Gain clarity on the New York workers' comp settlement timeline. Learn how case specifics and procedural requirements shape the path to resolution.
Gain clarity on the New York workers' comp settlement timeline. Learn how case specifics and procedural requirements shape the path to resolution.
A workers’ compensation settlement in New York resolves a claim by providing financial compensation for a workplace injury, either as a lump sum or structured payments. The time to finalize a settlement is not fixed, as it fluctuates based on the specifics of each case, the injury’s severity, and procedural requirements.
There is no single average timeframe for settling a workers’ compensation case in New York, as the duration can range from several months to over a year. The settlement process begins once negotiations commence between the injured worker and the insurance carrier. This phase is initiated after the worker’s medical condition has stabilized and they have reached Maximum Medical Improvement (MMI). A straightforward case might settle quickly, while a complex case involving severe injuries or disputes can extend for a much longer period.
A primary factor in the settlement timeline is reaching Maximum Medical Improvement (MMI). This is the point when a doctor determines an individual’s condition is unlikely to improve with more medical treatment.
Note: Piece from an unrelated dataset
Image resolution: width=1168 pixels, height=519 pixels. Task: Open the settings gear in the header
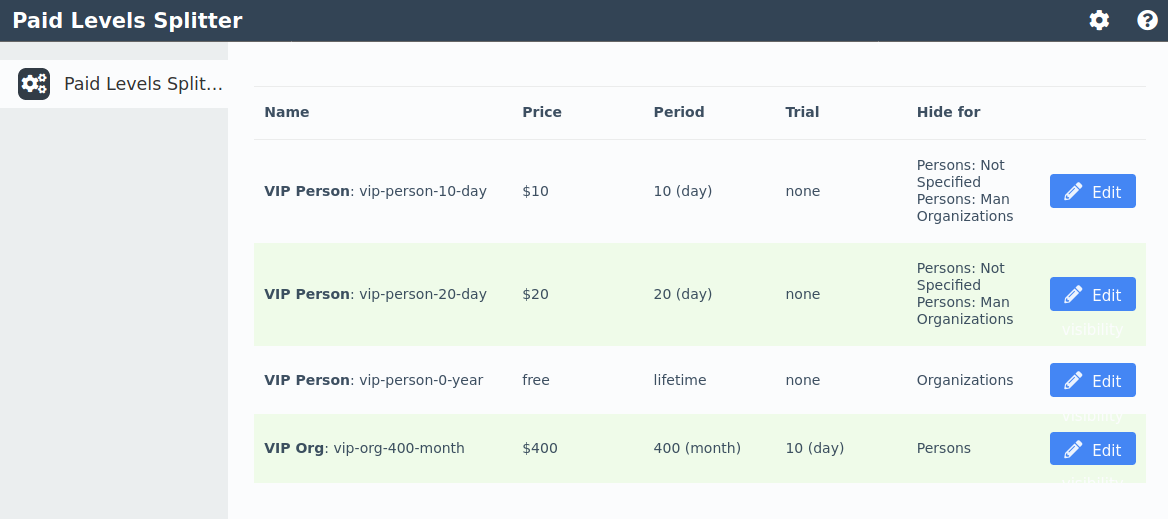(x=1099, y=20)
Reaching MMI triggers settlement negotiations because it allows all parties to assess the long-term costs of the injury, including future medical needs and any permanent disability.
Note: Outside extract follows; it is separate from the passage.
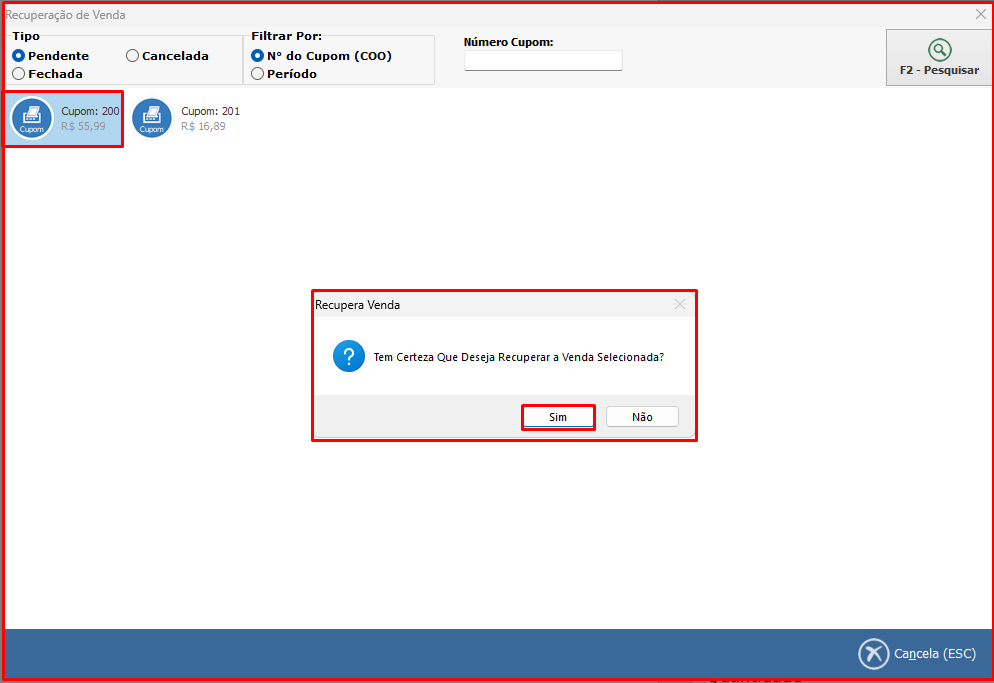Filter by N° do Cupom (COO)
This screenshot has height=683, width=994.
pyautogui.click(x=258, y=56)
The severity of an injury affects how long a settlement takes. More severe injuries, such as those affecting the spine or brain, or those requiring major surgery, demand a longer evaluation period. These cases involve extensive medical documentation, specialist opinions, and a detailed assessment of future care and earning capacity, making the process longer than for a minor injury.
Disputes from the employer or their insurance carrier are a common source of delays. If the insurer contests that the injury is work-related, the extent of the disability, or the necessity of medical treatments, the case enters litigation. Resolving these disagreements requires hearings, additional evidence, and testimony from medical experts, adding time to the settlement.
Comprehensive and well-documented medical records can streamline the settlement process. Incomplete or conflicting reports can create disputes, leading to requests for independent medical examinations (IMEs) by the insurer’s doctor. Scheduling these exams and reconciling differing medical opinions can lengthen the time to reach an agreement.
Once the injured worker and the insurance carrier verbally agree on a settlement, the agreement is formalized in a Section 32 Waiver Agreement. This legal document outlines all terms, including the payment amount and what rights the claimant is giving up, and is submitted to the New York Workers’ Compensation Board (WCB) for approval. The WCB then schedules a hearing where a judge ensures the agreement is fair and the worker understands its terms. This hearing can be waived to speed up approval, such as through a desk review for settlements of $25,000 or less, or for any amount if both parties agree.
Following the judge’s approval, New York law provides for a mandatory 10-day cooling-off period. During this window, either the injured worker or the insurance carrier has the right to withdraw from the agreement for any reason by submitting a request in writing to the WCB. If neither party retracts the agreement, the settlement becomes final and binding.
Once the settlement is approved by the Workers’ Compensation Board and the 10-day cooling-off period expires, the insurance carrier is obligated to send the payment. The carrier must issue the settlement funds within 10 days after the WCB’s decision becomes final. The injured worker should receive their check shortly after the cooling-off period concludes.